Today is July 12, 2024 -

Congregation Sha'arey Israel

A Conservative Jewish Congregation serving the spiritual needs of the Middle Georgia Jewish community since 1904

611 First Street, Macon, GA 31201
Phone: (478) 745-4571

Your People Shall be My People

The festival of Weeks (Shavuot) is just a few days away. We’ve been counting our way
through seven weeks from the second night of Passover, and day #50 — Beginning on
Saturday evening — is Shavuot. When we encounter this festival within the Torah, we find
a harvest celebration of the first fruits – bikurim (same root as bechor, first born). And when
we revisit the scroll of Ruth, the harvest provides a background for the beautiful story.

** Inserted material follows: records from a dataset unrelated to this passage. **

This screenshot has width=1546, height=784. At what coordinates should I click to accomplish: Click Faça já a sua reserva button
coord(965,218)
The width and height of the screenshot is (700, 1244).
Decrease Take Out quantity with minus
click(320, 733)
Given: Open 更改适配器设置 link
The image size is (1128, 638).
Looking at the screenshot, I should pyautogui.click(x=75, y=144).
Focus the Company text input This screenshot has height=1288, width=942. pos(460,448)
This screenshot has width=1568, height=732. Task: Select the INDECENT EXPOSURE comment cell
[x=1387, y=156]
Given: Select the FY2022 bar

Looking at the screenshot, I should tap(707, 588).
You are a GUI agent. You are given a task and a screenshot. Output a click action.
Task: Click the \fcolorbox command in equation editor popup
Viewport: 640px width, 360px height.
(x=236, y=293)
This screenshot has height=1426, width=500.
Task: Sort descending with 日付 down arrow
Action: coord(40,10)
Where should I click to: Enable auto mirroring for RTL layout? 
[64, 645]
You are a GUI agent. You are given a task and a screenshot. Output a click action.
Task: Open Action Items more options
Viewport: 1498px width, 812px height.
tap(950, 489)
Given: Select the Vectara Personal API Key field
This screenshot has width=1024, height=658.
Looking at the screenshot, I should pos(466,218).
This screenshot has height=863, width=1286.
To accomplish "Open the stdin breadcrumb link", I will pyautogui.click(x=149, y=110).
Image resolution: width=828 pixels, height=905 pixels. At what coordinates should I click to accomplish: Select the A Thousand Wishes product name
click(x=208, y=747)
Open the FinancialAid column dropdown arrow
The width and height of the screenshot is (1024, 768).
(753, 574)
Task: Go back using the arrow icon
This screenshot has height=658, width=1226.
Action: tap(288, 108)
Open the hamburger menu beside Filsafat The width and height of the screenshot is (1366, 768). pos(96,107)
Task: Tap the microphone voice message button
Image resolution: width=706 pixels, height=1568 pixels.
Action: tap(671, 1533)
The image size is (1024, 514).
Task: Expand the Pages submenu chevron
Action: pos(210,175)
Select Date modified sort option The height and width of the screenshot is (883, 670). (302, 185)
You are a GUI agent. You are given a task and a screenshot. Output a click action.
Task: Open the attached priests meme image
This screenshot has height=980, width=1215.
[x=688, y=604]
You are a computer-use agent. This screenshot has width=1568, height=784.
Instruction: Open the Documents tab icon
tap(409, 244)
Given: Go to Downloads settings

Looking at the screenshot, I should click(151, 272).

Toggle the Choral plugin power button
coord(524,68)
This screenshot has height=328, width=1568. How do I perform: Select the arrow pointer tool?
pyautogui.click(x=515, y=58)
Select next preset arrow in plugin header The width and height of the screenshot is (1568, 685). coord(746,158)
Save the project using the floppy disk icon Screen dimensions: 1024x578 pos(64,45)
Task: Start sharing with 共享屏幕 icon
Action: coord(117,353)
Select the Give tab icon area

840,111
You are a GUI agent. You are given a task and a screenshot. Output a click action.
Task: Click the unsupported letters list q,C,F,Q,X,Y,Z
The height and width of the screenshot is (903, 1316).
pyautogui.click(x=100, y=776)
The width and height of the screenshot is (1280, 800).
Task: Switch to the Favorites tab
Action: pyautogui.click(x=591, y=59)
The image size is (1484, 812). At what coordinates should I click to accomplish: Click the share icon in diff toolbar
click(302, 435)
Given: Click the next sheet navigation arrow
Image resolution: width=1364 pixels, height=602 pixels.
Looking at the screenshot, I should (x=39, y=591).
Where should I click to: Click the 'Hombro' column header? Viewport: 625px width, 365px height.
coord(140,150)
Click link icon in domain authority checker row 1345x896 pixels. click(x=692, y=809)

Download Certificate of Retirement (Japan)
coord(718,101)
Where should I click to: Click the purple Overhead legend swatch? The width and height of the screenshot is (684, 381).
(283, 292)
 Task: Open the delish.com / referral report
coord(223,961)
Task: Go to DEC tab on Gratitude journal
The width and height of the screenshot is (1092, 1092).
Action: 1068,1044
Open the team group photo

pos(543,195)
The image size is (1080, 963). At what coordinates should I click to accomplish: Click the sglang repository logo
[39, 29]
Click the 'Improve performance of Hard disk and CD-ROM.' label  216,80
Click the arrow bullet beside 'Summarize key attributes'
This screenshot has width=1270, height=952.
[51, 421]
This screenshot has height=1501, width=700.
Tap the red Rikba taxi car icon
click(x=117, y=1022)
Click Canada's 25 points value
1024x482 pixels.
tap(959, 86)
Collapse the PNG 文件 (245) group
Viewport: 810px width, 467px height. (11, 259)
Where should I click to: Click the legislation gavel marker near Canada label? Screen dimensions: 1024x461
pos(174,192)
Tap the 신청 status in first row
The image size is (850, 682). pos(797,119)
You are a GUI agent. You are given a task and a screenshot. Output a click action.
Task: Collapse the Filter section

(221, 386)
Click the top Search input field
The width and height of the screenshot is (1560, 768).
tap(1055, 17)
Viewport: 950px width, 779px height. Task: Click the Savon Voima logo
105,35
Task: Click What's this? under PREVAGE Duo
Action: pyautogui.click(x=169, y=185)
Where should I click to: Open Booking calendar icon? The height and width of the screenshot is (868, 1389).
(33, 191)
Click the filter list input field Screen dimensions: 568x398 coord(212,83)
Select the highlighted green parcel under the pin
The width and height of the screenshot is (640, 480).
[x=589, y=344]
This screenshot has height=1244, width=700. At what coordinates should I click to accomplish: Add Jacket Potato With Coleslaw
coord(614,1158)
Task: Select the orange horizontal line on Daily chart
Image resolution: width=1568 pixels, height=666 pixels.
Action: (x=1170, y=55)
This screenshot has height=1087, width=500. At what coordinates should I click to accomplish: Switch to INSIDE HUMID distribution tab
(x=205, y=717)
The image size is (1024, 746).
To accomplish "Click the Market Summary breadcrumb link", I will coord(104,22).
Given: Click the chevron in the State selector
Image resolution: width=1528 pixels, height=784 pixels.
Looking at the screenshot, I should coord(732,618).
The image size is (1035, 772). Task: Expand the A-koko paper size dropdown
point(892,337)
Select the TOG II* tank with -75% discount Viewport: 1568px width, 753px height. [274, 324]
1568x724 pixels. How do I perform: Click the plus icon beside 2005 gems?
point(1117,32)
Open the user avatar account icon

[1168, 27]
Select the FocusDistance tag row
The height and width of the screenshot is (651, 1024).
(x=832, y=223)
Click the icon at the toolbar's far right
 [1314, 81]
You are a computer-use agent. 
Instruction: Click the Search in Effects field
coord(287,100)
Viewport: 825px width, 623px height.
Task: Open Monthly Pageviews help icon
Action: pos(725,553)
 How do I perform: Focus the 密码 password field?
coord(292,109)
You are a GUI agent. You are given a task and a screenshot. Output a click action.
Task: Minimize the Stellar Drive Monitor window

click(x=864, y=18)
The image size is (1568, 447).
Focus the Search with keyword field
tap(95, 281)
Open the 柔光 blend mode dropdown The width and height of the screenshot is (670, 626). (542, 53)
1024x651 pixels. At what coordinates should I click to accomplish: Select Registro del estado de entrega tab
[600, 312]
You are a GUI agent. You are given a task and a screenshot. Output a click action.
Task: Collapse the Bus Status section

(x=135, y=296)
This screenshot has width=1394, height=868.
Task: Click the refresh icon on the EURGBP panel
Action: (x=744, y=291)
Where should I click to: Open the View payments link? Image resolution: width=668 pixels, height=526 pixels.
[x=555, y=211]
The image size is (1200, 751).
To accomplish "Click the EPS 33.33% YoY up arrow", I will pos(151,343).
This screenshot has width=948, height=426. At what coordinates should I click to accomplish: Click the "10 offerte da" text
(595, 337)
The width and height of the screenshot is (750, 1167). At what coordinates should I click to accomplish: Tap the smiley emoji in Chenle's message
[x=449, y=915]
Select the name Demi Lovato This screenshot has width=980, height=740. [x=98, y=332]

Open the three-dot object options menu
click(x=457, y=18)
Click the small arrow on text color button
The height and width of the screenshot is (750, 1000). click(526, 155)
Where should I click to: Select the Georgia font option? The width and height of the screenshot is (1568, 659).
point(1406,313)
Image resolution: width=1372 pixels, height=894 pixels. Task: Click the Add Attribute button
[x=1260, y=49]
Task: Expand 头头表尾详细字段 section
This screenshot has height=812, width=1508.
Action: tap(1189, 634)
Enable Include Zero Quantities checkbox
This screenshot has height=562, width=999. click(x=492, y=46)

The rabbis added a new layer to the Shavuot experience — Z’man Matan Torateinu, the
time of the Giving of the Torah. This reframing of the holiday presents the study of torah as
a spiritual moment, a renewing of our covenant, a deepening of our love of the Word.

Back to enduring power of the story told in the Scroll of Ruth. There’s the tragedy that
bonds Naomi to her Moabite daughters in law, the persistence of Ruth who so movingly
pleads with Naomi: “Don’t ask me to leave you…” There’s the kindness of Boaz, and, of
course, the epilogue which draws the thread from Ruth to King David.

Whenever I think about the scroll of Ruth, I’m struck by the power of kindness and love.
Surely there’s an abiding faith — your people shall be my people, your God will be my God
— but I think the glue that holds it all together is love, the extra cup of kindness reserved
for the poor gleaner who has nothing. It is our love for the stranger, our taking a risk by
offering food and shelter, by caring, that will herald redemption.

The times in which we live are beset by sorrow and pain. Cruelty and indifference have left
callouses on our humanity. Back in that ancient tale, Naomi was worn down enough to
declare: Don’t call me Naomi (which means sweetness and pleasantness); call me Mara
(which means bitter) because God’s hand has been rough on me. Still, despite her bleak
outlook, she let Ruth in. And Boaz, blessed with a kind heart, was the agent of a sweet and
blessed turn of events that lift us up each year as we embrace Torah, and we remember
that kindness paves the way to salvation.